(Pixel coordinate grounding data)
-*-

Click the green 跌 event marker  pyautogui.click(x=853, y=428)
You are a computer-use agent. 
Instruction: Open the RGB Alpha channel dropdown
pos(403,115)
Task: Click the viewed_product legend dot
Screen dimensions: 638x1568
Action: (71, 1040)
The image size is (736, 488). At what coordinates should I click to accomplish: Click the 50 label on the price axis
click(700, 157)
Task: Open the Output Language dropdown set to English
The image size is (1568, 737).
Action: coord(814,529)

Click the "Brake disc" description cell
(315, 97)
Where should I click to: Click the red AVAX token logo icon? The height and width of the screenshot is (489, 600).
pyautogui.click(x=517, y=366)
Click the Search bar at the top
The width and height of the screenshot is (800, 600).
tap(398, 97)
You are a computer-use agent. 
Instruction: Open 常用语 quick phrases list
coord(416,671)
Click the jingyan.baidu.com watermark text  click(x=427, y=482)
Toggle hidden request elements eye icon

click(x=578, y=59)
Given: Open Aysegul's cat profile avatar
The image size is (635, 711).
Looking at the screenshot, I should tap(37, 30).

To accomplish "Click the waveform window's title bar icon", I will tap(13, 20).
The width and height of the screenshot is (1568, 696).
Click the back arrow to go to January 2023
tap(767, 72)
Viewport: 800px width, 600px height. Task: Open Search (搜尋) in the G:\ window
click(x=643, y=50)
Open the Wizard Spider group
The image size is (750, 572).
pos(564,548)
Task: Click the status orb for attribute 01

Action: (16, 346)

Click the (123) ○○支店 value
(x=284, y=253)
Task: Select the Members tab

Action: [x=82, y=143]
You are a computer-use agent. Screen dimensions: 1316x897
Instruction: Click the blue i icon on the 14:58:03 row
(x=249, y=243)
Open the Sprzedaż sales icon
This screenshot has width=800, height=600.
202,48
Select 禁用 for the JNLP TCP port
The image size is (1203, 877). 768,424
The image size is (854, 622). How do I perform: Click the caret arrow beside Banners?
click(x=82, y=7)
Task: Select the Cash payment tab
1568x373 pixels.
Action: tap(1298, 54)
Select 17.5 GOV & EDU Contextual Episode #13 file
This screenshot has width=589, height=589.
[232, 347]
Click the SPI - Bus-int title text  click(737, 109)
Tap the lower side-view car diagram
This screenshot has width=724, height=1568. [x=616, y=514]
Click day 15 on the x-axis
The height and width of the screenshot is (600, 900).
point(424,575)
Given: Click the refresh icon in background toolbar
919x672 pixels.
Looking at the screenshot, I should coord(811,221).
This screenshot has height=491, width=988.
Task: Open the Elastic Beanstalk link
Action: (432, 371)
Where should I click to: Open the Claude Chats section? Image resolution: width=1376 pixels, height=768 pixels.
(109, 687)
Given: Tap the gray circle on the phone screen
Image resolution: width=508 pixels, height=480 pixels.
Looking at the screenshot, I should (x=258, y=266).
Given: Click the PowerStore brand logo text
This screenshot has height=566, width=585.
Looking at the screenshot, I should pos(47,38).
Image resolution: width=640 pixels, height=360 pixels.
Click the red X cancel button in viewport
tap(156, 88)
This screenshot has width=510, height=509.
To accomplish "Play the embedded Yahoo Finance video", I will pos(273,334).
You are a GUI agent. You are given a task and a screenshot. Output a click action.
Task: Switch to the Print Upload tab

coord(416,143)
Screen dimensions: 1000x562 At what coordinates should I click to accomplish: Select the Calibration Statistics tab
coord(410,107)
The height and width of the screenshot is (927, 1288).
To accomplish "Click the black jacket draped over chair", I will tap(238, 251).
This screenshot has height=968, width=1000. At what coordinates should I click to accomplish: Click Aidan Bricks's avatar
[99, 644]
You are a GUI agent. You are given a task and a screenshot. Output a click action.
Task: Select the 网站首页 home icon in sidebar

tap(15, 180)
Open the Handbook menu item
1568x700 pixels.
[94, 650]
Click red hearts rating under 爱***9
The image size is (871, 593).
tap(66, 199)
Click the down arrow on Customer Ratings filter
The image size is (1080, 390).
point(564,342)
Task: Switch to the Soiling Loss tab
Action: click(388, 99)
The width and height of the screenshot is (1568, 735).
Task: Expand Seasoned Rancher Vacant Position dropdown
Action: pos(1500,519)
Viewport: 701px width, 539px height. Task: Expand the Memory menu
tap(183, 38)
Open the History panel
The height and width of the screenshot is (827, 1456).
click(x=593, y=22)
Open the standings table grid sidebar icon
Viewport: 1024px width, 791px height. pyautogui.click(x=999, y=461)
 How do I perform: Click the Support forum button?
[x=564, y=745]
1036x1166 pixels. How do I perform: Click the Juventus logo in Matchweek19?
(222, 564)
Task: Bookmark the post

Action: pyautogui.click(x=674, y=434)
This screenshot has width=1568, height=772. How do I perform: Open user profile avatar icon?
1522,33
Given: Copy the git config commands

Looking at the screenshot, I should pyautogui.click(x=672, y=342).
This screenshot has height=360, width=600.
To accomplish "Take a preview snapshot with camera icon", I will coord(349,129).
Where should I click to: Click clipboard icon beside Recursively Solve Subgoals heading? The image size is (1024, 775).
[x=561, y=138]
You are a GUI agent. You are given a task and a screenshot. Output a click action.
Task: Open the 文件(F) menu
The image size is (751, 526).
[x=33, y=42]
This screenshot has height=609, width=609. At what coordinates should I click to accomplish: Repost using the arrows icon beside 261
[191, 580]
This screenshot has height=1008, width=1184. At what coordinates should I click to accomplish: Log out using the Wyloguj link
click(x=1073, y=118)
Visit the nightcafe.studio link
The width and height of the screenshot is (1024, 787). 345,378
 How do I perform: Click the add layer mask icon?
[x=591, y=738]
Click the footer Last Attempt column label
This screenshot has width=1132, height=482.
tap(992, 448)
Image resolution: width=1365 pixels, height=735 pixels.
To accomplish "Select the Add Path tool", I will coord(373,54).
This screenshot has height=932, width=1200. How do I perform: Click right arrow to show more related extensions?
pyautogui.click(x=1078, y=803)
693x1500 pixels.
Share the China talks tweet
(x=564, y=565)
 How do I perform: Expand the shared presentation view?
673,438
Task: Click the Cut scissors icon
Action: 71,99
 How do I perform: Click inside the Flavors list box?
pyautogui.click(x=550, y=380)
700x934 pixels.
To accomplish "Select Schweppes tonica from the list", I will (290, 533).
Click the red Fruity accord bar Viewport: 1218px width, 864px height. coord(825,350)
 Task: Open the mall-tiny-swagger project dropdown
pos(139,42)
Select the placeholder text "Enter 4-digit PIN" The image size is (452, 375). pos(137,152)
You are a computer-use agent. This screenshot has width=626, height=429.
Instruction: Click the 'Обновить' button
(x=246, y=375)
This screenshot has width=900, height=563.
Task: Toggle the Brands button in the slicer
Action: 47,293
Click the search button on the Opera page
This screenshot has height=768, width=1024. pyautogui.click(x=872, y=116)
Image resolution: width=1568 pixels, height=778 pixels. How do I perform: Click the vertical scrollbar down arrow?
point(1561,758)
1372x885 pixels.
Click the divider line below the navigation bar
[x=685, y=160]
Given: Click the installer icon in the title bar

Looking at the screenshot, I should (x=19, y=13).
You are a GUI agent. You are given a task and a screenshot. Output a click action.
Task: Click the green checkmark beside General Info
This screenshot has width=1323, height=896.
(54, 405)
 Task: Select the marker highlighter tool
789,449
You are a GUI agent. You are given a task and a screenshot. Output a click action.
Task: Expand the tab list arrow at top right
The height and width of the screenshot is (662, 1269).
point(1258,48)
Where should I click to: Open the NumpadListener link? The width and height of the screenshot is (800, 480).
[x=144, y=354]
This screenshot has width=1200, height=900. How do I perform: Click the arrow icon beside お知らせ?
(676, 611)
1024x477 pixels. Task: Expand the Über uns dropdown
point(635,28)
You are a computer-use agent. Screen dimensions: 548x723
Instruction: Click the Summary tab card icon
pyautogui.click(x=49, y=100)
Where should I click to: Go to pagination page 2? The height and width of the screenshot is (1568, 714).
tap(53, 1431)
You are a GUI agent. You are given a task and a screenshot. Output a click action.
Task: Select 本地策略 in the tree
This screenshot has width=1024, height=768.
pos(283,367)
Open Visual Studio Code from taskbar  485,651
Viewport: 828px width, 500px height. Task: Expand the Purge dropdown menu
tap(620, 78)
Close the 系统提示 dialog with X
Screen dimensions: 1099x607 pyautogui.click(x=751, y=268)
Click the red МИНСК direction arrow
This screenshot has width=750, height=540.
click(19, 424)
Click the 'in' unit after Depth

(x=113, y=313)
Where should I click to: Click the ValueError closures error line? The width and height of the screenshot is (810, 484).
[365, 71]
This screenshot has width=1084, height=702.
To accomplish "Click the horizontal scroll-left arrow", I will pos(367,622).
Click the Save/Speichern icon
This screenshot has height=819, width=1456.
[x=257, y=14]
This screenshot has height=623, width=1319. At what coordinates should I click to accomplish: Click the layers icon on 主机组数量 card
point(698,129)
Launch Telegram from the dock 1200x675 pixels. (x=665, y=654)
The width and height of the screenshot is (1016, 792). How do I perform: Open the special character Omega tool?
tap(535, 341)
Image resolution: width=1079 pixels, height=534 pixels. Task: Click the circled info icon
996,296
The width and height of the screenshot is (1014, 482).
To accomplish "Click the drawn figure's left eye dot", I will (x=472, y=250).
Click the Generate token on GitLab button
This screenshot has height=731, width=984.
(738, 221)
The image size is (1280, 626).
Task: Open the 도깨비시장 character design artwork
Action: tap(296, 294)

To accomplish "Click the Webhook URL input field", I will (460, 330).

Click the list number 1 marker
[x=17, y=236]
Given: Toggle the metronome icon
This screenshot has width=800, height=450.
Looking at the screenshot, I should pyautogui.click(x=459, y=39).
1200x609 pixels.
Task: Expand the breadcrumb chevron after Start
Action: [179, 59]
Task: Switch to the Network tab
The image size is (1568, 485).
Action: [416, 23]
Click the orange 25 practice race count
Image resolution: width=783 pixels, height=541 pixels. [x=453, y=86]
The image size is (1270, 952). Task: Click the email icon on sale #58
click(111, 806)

-*-

For each line above that holds the string "from", provide a copy of that line.

To accomplish "Select Schweppes tonica from the list", I will (290, 533).
Open Visual Studio Code from taskbar  485,651
Launch Telegram from the dock 1200x675 pixels. (x=665, y=654)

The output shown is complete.